SB-57 authorizes four local jurisdictions to operate overdose prevention programs, also known as safe consumption sites or safe injection sites, as a five-year pilot program. The legislation provides approval for such facilities in Los Angeles County and the cities of San Francisco, Oakland and Los Angeles. A statement from Wiener’s office noted that the city councils or board of supervisors in all four jurisdictions had requested to be included in the legislation.

Overdose Prevention Centers Save Lives

Safe injection sites offer places where people can inject or otherwise consume drugs under the supervision of trained healthcare professionals, who can intervene in the event of a drug overdose or other medical emergency. The facilities also offer other services including referrals to drug treatment, housing assistance, and HIV prevention services. Safe injection sites have operated successfully in Switzerland, Canada, and eight other countries for years, with no overdose deaths among people using the facilities recorded.

The legislation passed this week also includes protections for professionals who work at the authorized safe injection sites, exempting them from professional discipline, civil liability, and existing criminal penalties due to good-faith conduct and actions under the overdose prevention program.
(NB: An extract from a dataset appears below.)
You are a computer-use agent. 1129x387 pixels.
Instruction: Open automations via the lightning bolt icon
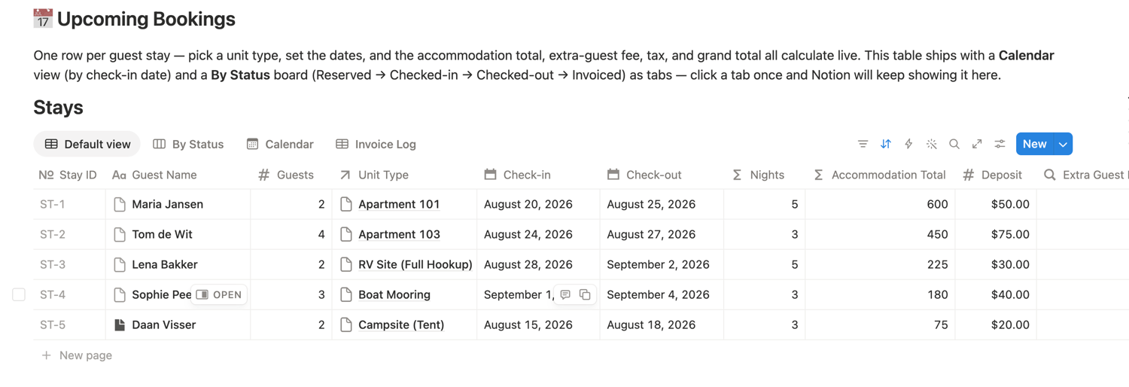click(x=908, y=144)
The Medical Board of California and the Osteopathic Medical Board of California would still be permitted to take disciplinary action against licensed medical professionals under the bill.

Wiener’s bill was passed as California and the nation continue to suffer the effects of an epidemic of overdose deaths, largely fueled by the opioid crisis and the introduction of fentanyl into the illicit drug supply. In May, the U.S. Centers for Disease Control and Prevention (CDC) estimated that 107,000 people died of a drug overdose last year, setting a grisly new record for drug-related deaths in the country. And in California, overdose deaths spiked by 83% from 2017 to 2020, according to CDC data.

Safe Injection Sites Opened in NYC Last Year

Late last year, civic officials in New York City announced that the city had opened the first publicly recognized overdose prevention centers. Since then, research published by the American Medical Association found that New York’s safe consumption drug sites have decreased overdose risk, encouraged people not to use illicit drugs in public and provided ancillary health services to people who use illicit substances. As in other safe injection sites around the world, no overdose deaths have occurred at New York’s facilities, leading city leaders to call for nationwide support for overdose prevention centers from the Biden administration.

But opening safe injection sites has been a challenge in many communities because of provisions of federal law that prohibit providing a location for the use of illegal drugs. Shane Pennington, an attorney with the law firm Vicente Sederberg LLP, said that action on authorizing safe consumption sites across the country is needed at the federal level.

“The Biden administration promised to bring harm-reduction strategies to the fight against the U.S. overdose epidemic. Safe consumption sites are one such strategy that mountains of evidence proves saves lives,” Pennington wrote in an email to High Times. “The fact that the Federal government is inexplicably dragging its feet in implementing that strategy should not cause the states to do the same. Safe consumption sites save lives. I hope the Governor signs the California bill into law and other states pass similar life-saving measures as soon as possible.”